In the spring of 1819, when his public image was already established as an effeminate bardling, Keats composed a sonnet 'On Fame'. He repeatedly figured poetic fame as a flippant, inconstant and recalcitrant female—'a wayward girl', 'a gipsey', '[a] jilt', and '[a] very gipsey' (1, 5, 7, 9). The sonnet, though half comically, conveyed Keats's sense of poetic failure and frustration, projecting him into a jilted wooer. For Keats, gaining poetic fame was closely linked to gaining mature sexual identity. Becoming a successful poet should have enabled him to become a respectable English gentleman. Yet his poetry did not sell, or worse, it was publicly ridiculed. However hard he tried to attain poetic manhood, everything went against Keats: his lack of age, of manly stature, of social status, and of popular sales. The public perception of Keats as a young poet of everlasting promise (i.e., permanently delayed manly achievement) contrasted most markedly with that of Byron as an 'accomplished' poet and a paragon of English manliness. Keats's references to Byron were permeated with envy and enmity. In 'Sleep and Poetry', Keats attacked Byron's poetry (whose 'themes / Are ugly clubs') for being too masculine: 'strength alone though of the Muses born / Is like a fallen angel' (233-4, 241-2). Yet just like his sexist attitudes, Keats's sense of rivalry with the philandering lord turned out to be ineffectual. In his letter to George, Keats painfully reported that 'I heard that Mr L Said [...] ''O, he is quite the little Poet'' [...] You see what it is to be under six foot and not a lord' (Letters II, 61).
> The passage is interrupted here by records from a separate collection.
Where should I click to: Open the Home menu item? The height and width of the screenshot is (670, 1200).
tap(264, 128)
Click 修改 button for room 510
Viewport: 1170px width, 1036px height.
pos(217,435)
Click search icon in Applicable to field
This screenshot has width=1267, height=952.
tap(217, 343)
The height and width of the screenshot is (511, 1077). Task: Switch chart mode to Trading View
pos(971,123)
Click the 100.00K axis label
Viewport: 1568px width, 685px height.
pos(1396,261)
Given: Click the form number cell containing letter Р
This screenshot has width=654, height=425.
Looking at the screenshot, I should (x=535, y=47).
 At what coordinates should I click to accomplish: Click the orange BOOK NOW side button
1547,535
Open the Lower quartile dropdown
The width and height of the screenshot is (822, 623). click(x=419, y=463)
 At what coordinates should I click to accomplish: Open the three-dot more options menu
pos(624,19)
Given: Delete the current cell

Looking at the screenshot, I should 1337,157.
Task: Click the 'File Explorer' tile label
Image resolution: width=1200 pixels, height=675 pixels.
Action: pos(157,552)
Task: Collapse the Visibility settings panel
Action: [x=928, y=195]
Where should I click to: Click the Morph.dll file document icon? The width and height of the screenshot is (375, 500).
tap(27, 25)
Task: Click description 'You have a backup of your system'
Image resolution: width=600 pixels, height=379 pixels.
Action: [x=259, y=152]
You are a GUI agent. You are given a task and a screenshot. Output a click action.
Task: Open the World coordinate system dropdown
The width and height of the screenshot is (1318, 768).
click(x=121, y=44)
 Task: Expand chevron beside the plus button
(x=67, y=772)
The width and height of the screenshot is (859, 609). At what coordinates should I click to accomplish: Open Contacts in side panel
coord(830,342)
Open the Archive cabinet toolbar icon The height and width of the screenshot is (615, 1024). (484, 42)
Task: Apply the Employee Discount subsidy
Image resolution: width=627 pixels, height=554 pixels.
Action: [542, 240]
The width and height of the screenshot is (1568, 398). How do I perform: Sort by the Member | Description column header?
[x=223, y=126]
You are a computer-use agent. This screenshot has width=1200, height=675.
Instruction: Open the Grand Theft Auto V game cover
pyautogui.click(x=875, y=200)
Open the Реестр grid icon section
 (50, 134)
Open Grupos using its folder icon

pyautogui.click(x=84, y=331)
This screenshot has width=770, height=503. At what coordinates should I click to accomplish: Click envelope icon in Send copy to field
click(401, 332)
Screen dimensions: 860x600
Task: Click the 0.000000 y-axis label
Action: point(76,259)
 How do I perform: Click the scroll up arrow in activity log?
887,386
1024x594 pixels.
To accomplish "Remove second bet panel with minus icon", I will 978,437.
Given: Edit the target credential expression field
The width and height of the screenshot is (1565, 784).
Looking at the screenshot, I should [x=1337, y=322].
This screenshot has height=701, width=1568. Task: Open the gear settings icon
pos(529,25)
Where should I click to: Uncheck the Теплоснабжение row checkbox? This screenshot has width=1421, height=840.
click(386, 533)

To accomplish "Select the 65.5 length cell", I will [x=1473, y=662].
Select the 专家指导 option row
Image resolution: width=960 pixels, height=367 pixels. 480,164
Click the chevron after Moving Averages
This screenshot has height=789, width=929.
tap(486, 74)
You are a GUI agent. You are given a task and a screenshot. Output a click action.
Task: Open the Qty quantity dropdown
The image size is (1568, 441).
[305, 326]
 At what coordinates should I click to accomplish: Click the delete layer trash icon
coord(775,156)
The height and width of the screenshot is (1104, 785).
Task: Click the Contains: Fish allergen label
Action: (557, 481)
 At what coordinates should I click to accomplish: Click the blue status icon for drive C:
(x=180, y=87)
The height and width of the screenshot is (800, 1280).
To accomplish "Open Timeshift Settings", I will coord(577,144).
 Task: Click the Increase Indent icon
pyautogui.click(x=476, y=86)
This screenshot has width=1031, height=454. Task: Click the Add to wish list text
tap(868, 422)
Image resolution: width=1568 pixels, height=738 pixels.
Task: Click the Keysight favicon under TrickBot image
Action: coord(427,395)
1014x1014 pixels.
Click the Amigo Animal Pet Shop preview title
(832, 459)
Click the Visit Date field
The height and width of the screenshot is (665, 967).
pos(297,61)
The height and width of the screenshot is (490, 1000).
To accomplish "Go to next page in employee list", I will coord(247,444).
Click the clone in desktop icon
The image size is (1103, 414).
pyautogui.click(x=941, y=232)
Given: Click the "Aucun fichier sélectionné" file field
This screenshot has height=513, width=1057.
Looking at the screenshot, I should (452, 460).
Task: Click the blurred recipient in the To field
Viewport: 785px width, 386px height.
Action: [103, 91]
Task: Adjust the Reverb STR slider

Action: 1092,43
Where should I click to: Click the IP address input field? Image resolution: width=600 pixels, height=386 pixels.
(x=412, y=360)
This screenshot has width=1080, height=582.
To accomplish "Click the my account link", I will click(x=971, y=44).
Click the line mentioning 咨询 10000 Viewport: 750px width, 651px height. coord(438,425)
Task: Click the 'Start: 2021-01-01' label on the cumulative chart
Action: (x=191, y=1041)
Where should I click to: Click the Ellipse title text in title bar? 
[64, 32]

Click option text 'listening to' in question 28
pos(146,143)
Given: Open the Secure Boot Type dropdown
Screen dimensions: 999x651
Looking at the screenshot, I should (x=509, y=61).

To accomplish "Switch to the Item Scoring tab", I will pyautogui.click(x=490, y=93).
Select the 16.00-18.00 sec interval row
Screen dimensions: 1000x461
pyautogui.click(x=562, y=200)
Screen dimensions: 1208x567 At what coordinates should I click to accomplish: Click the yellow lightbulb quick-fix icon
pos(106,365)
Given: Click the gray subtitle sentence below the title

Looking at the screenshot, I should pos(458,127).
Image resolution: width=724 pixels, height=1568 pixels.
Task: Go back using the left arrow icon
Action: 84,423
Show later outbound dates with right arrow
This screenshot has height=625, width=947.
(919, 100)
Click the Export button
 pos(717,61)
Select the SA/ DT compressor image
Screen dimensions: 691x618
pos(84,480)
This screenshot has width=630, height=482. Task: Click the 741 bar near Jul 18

Interestingly, Hunt figured (and identified himself with) England as masculine, while Keats, no less of a patriot, objectified and gendered his country as feminine. In his epistle 'To Lord Byron on his Departure for Italy and Greece', Hunt calls Italy 'Enchantress' and 'Queen of Europe' (34, 39). Italy has been most of all a muse to 'all the four great Masters of our Song' such as Chaucer, Spenser, Shakespeare and Milton (64):
Her genius is more soft, harmonious, fine;
Ours bolder, deeper, and more masculine:
In short, as woman's sweetness to man's force,
Less grand, but softening by the intercourse,
So the two countries are,—so may they be,—
England the high-souled man, the charmer Italy.
Although being described as an enchantress, queen and charmer, Italy is tamed and domesticated in the feminine sphere of social intercourse, and ultimately subjugated to the masculine authority of England. In marked contrast, Keats genders not only Italy but also England as feminine in his sonnet 'Happy is England!'. In the octave, neither is gendered yet: 'Happy is England! I could be content / To see no other verdure than its own' (my emphasis, 1-2). The poet himself is portrayed implicitly as a feminine figure who feels 'a languishment / For skies Italian' (5-6). In the sestet, both England and Italy become feminised but in different ways:
Happy is England, sweet her artless daughters;
Enough their simple loveliness for me,
Enough their whitest arms in silence clinging:
Yet do I often warmly burn to see
Beauties of deeper glance, and hear their singing,
And float with them about the summer waters.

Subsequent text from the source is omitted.